(Pixel coordinate grounding data)
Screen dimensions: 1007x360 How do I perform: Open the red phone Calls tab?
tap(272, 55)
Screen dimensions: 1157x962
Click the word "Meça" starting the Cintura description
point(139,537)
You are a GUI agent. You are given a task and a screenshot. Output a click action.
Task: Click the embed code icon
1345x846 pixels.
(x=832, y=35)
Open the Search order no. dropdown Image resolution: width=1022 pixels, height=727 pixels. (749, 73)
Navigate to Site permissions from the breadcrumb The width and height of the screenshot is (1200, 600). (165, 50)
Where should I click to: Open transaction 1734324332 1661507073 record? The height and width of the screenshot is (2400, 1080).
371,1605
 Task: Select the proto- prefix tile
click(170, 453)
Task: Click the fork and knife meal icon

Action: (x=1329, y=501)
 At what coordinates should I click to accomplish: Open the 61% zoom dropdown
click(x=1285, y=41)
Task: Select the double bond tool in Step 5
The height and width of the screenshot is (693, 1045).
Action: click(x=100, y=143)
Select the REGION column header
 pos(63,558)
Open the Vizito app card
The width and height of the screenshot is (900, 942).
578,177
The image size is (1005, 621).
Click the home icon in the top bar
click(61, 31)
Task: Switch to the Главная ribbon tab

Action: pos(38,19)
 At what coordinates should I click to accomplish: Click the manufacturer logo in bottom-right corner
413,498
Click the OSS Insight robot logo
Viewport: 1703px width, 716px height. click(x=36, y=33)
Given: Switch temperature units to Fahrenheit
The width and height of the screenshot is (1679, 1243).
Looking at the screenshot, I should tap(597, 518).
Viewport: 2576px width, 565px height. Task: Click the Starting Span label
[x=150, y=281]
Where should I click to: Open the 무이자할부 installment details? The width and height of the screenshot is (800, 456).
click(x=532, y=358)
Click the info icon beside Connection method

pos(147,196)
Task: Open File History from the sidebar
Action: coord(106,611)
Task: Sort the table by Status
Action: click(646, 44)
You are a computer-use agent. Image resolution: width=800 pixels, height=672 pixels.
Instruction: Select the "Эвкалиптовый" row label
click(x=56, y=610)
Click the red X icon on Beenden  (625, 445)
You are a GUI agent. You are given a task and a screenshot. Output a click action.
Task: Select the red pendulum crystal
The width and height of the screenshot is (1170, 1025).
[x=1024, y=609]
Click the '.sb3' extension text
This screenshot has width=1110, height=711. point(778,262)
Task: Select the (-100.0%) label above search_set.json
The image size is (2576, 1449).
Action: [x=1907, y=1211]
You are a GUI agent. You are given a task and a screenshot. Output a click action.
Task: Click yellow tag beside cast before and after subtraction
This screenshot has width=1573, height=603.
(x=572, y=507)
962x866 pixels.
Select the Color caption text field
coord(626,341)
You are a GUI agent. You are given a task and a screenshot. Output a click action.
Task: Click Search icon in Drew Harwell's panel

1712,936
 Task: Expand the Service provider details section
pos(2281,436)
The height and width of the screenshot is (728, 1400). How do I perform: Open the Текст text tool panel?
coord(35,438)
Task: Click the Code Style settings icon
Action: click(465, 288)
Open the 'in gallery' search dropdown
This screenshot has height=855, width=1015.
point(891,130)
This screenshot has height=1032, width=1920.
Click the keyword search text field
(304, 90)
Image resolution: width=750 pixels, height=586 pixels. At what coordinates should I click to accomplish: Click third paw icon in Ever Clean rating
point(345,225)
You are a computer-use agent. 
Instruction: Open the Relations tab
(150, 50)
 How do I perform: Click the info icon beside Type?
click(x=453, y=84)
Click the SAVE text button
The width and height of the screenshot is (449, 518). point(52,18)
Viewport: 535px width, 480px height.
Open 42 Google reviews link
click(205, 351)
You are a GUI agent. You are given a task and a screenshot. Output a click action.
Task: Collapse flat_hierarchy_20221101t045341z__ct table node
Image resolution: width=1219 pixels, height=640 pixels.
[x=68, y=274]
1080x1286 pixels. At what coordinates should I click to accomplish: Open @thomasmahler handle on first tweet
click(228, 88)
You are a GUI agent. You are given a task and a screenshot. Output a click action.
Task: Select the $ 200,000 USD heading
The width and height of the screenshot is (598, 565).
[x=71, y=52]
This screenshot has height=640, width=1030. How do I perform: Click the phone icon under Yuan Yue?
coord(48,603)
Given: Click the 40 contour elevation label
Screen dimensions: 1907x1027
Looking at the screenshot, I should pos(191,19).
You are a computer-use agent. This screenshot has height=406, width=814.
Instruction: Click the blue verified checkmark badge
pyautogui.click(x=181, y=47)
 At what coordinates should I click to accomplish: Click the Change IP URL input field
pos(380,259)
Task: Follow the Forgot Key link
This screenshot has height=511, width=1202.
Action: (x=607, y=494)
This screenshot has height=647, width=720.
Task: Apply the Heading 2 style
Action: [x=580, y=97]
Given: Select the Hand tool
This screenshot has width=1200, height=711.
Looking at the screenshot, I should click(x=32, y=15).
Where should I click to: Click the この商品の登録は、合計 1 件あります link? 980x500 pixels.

INSTRUCTIONS TO FOLLOW:
Please report every line of the records above that contains the word "computer".

SOLUTION:
You are a computer-use agent. Image resolution: width=800 pixels, height=672 pixels.
You are a computer-use agent. 
You are a computer-use agent. This screenshot has height=406, width=814.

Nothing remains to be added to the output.